*原文*.

----------

Description
From beginning till end, this message has been waiting to be conveyed.
For a given unordered multiset of n lowercase English letters (“multi” means that a letter may appear more than once), we treat all letters as strings of length 1, and repeat the following operation n - 1 times:
Remove any two elements s and t from the set, and add their concatenation s + t to the set.
The cost of such operation is defined to be $\sum_{c \in {‘a’,’b’,…,’z’}}f(s,c)\times f(t,c)$ , where $f(s, c)$ denotes the number of times character c appears in string s.
Given a non-negative integer k, construct any valid non-empty set of no more than 100 000 letters, such that the minimum accumulative cost of the whole process is exactly k. It can be shown that a solution always exists.
Input
The first and only line of input contains a non-negative integer k (0 ≤ k ≤ 100 000) — the required minimum cost.
Output
Output a non-empty string of no more than 100 000 lowercase English letters — any multiset satisfying the requirements, concatenated to be a string.

----------

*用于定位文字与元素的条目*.
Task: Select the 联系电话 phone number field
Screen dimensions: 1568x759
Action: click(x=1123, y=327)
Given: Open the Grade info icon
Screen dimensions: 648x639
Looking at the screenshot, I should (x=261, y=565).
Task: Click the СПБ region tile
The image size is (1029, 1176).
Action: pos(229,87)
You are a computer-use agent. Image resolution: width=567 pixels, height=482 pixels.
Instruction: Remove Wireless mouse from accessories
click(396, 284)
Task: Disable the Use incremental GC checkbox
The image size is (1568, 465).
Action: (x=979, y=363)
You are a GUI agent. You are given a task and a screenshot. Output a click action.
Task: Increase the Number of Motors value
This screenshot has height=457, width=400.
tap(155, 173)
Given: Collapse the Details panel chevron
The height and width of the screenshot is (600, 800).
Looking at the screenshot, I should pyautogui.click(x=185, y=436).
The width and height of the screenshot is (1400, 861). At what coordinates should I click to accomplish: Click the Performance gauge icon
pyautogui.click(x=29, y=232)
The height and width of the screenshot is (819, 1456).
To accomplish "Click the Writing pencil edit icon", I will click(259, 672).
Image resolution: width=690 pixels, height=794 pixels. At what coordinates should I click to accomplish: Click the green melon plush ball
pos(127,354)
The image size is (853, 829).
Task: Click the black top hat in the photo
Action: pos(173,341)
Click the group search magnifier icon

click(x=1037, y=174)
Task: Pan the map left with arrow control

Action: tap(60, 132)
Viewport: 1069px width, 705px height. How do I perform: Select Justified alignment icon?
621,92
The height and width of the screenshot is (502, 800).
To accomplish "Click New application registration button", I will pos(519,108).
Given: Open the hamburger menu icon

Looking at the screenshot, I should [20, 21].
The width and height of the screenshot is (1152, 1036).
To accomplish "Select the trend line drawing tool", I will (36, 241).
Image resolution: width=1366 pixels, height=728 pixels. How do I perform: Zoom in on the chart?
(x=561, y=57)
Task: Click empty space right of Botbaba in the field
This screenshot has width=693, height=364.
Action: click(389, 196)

----------

*问题详情*.
从上方那篇关于字母多重集构造的题目原文最后一句之后接着往下写。

*最终结果*.
Note that the printed string doesn’t need to be the final concatenated string. It only needs to represent an unordered multiset of letters.
Examples input
12
Examples output
abababab
题意
给定一个代价 $k$ ,输出一个字符串满足根据公式合并 $n-1$ 次所花费的代价和等于 $k$ 。
思路
分析可知,不论我们挑选哪两个元素合并最终结果都是一样的。
且每一次合并的贡献只和相同字母的个数有关。
例如:
$aaaaaa$ ,我们挑选任意一种合并方式,其结果为 $1+2+3+4+5=15$ ,即 $cnt=len \times (len-1)/2$ 。
因此,最终的代价 $k$ 便由若干个 $cnt$ 组成,其中每一个代表一种字母。
AC 代码
#include<bits/stdc++.h>
using namespace std;
const int maxn = 1e5+10;
int cnt[maxn];
void init()
{
for(int i=1; i<=10000; i++)
cnt[i]=i*(i-1)/2;
}
void solve(int n)
{
if(!n)
puts("ab");
else
{
int tot=0;
while(n)
{
int i=1;
while(n>=cnt[i])++i;
--i;
n-=cnt[i];
while(i--)
printf("%c",tot+'a');
tot++;
}
putchar('\n');
}
}
int main()
{
init();
int n;
while(cin>>n)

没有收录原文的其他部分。